• **Brief**:
Within the entries below, find the portion that opens with the line containing "Expand the hidden breadcrumb ellipsis" and closes with the line containing "has width=842, height=615.". Retype that portion exactly and only.

-=-=-=-=-

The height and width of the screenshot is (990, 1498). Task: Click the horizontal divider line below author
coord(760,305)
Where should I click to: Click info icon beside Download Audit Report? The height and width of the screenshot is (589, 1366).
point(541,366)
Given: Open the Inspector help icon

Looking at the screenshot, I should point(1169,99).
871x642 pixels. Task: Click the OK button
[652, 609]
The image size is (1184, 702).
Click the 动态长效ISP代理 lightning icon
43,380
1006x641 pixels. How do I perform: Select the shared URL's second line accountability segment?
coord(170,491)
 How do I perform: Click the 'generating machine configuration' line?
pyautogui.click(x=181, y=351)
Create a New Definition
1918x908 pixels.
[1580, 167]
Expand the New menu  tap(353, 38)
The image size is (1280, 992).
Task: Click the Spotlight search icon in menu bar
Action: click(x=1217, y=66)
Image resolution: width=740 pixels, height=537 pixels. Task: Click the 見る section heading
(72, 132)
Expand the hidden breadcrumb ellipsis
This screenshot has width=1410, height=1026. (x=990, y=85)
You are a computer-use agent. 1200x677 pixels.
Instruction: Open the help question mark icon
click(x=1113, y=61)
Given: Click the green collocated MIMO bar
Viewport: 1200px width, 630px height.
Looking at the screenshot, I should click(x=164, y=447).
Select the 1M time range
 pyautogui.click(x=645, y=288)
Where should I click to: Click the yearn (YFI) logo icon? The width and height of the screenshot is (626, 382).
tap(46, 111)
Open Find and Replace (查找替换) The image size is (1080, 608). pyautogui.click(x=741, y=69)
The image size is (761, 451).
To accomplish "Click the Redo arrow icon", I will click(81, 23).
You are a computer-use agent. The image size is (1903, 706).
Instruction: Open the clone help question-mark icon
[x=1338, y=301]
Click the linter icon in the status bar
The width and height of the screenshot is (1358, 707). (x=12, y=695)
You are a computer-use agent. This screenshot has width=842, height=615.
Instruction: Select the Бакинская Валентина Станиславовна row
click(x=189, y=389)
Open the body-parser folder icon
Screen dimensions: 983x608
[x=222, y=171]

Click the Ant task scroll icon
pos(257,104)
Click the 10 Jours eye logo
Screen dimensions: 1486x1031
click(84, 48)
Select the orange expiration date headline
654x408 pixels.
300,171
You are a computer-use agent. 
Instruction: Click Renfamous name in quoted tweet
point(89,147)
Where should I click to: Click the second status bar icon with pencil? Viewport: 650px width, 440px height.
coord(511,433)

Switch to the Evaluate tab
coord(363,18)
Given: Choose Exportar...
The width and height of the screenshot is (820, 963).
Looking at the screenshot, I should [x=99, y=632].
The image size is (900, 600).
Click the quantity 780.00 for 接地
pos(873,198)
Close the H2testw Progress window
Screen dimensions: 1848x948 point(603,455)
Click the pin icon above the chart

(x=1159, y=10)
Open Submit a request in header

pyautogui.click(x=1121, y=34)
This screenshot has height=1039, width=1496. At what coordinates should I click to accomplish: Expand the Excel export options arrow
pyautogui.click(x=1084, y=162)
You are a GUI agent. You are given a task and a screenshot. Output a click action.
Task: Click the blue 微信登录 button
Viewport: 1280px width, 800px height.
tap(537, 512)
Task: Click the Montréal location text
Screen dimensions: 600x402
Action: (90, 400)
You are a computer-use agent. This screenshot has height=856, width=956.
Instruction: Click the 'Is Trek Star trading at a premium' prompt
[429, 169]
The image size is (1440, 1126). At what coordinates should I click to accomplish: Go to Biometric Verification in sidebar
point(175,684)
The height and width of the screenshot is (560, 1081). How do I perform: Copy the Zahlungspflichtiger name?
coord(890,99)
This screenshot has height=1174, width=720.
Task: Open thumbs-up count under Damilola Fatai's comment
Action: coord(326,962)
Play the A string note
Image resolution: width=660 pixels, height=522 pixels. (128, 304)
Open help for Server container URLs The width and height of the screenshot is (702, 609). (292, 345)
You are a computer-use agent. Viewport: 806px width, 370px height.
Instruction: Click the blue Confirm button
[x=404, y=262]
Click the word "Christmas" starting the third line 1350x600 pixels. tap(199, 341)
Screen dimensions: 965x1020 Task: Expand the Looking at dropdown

-=-=-=-=-

• **The completed task**:
Expand the hidden breadcrumb ellipsis
This screenshot has width=1410, height=1026. (x=990, y=85)
You are a computer-use agent. 1200x677 pixels.
Instruction: Open the help question mark icon
click(x=1113, y=61)
Given: Click the green collocated MIMO bar
Viewport: 1200px width, 630px height.
Looking at the screenshot, I should click(x=164, y=447).
Select the 1M time range
 pyautogui.click(x=645, y=288)
Where should I click to: Click the yearn (YFI) logo icon? The width and height of the screenshot is (626, 382).
tap(46, 111)
Open Find and Replace (查找替换) The image size is (1080, 608). pyautogui.click(x=741, y=69)
The image size is (761, 451).
To accomplish "Click the Redo arrow icon", I will click(81, 23).
You are a computer-use agent. The image size is (1903, 706).
Instruction: Open the clone help question-mark icon
[x=1338, y=301]
Click the linter icon in the status bar
The width and height of the screenshot is (1358, 707). (x=12, y=695)
You are a computer-use agent. This screenshot has width=842, height=615.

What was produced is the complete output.